"We have demonstrated that the system is feasible in laboratory mice," said Denardo. "The next step will be clinical testing in patients."
Researchers have investigated using heat as a potential treatment for cancer before now, but the problem has always been confining the heat within the tumour and predicting an effective dose. Both these drawbacks have limited the use of heat-based techniques. Now, Denardo and colleagues, together with co-workers at Triton BioSystems in Boston, may have overcome this problem.

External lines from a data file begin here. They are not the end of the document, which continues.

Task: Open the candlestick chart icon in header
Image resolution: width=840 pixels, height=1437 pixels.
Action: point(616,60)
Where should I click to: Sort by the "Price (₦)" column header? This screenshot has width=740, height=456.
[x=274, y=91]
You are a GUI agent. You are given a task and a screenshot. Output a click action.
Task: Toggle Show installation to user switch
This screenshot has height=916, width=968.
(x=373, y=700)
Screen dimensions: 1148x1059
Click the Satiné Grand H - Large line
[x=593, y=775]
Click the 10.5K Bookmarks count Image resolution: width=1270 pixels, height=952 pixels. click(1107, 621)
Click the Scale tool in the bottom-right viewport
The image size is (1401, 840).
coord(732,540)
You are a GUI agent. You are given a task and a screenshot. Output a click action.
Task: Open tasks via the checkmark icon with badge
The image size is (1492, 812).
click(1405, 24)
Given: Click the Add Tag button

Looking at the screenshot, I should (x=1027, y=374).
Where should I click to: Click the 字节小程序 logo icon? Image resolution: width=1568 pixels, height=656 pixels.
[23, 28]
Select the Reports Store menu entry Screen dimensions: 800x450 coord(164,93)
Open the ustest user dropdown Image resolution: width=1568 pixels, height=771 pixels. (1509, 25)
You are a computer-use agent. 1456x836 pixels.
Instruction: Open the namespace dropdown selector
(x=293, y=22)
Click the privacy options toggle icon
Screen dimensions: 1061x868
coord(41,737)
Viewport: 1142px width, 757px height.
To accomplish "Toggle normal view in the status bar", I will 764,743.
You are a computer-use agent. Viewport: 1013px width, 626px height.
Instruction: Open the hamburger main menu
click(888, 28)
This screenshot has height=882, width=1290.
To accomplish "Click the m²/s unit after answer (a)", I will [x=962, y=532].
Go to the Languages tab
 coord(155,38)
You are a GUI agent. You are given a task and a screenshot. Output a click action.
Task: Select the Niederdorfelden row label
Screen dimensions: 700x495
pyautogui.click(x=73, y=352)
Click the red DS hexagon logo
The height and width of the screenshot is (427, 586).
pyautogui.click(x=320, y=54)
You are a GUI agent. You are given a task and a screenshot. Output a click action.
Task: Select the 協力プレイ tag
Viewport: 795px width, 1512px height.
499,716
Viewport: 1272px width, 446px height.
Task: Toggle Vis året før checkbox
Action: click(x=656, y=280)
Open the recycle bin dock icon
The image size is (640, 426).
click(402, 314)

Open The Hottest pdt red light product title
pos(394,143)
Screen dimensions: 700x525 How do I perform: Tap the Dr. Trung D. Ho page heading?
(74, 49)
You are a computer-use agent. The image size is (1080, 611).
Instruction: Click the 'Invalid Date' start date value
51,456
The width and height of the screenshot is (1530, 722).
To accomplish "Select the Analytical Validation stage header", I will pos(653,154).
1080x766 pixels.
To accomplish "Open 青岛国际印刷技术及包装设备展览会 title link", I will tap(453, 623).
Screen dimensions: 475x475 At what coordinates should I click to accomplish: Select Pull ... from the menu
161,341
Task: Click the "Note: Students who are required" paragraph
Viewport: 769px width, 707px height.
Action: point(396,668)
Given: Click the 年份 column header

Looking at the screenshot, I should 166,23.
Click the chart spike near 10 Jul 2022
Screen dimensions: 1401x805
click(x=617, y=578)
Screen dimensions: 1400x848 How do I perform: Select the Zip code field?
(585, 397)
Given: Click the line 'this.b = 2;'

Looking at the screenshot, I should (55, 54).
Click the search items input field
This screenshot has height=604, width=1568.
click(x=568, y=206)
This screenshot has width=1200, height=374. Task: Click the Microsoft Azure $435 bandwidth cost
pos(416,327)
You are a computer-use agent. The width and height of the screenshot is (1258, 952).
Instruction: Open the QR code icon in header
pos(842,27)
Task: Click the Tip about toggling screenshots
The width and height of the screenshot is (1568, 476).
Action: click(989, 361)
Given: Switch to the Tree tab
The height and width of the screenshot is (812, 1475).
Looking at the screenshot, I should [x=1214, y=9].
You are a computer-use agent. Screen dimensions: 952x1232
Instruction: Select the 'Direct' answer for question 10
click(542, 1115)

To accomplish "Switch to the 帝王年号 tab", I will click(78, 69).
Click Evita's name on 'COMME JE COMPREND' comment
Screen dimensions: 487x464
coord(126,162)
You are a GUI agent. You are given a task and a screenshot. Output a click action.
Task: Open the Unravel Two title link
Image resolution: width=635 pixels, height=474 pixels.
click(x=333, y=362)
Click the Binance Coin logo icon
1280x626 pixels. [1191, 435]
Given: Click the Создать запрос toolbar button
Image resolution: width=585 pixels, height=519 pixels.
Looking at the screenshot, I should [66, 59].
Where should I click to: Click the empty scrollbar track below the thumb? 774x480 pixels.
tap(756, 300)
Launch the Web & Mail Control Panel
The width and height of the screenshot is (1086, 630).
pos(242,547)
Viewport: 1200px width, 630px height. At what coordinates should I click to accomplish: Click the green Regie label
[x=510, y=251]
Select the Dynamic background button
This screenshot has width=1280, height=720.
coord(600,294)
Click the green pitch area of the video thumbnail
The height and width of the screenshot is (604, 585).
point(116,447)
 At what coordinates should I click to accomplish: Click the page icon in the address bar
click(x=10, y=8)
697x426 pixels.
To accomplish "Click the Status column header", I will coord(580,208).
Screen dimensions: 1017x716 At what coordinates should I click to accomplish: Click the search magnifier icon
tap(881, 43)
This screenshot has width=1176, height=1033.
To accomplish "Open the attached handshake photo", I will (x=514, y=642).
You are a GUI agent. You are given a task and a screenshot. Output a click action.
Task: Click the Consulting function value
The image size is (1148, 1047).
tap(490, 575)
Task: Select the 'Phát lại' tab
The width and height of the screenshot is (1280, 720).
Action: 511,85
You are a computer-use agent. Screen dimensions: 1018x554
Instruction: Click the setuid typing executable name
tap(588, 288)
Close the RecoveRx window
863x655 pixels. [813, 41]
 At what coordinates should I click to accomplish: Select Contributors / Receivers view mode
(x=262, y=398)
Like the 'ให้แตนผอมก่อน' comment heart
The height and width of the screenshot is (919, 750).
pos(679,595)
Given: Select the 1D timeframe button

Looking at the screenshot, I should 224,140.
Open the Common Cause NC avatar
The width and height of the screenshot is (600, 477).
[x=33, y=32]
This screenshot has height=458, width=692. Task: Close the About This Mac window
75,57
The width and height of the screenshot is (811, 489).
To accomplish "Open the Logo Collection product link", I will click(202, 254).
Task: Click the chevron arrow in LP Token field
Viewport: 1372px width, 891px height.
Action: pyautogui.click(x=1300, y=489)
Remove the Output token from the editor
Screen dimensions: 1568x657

The new experiment employs bioprobes, created by welding magnetized iron-oxide nanospheres to radio-labelled monoclonal antibodies found in mice with aggressive breast cancers. The bioprobes are "cloaked" in polymers and sugars, which make them biocompatible with the body's immune system. The researchers infused trillions of the probes into the bloodstreams of laboratory mice bearing human breast tumours. Once inside the bloodstream, the probes seek out and latch onto receptors on the surface of malignant cells.
The UC Davis team then applied an alternating magnetic field to the tumour region three days later. This caused the magnetic nanospheres latched onto the tumour cells to change polarity thousands of times per second, so instantly generating heat. As soon as the applied magnetic field was switched off, the bioprobes cooled back down again. The scientists applied the magnetic field burst in a single 20 minute treatment, and dosing was calculated using an equation that takes into account tumour concentration of bioprobes, heating rate of particles at different amplitudes, and the spacing of magnetic field bursts.
Once the treatment was finished, DeNardo and colleagues observed that tumour growth had slowed down in the mice – a response that correlated closely with heat dose. Moreover, the researchers noted that the nanoprobes were non-toxic.
"Using heat to kill cancer cells isn't a new concept," explained Denardo. "The biggest problems have been how to apply it to the tumour alone, how to predict the amount needed and how to determine its effectiveness. By combining nanotechnology, focused applied magnetic field therapy and quantitative molecular imaging techniques, we have developed a safer technique that could join other modalities as a treatment for breast and other cancers."
The scientists published their work in the Journal of Nuclear Medicine.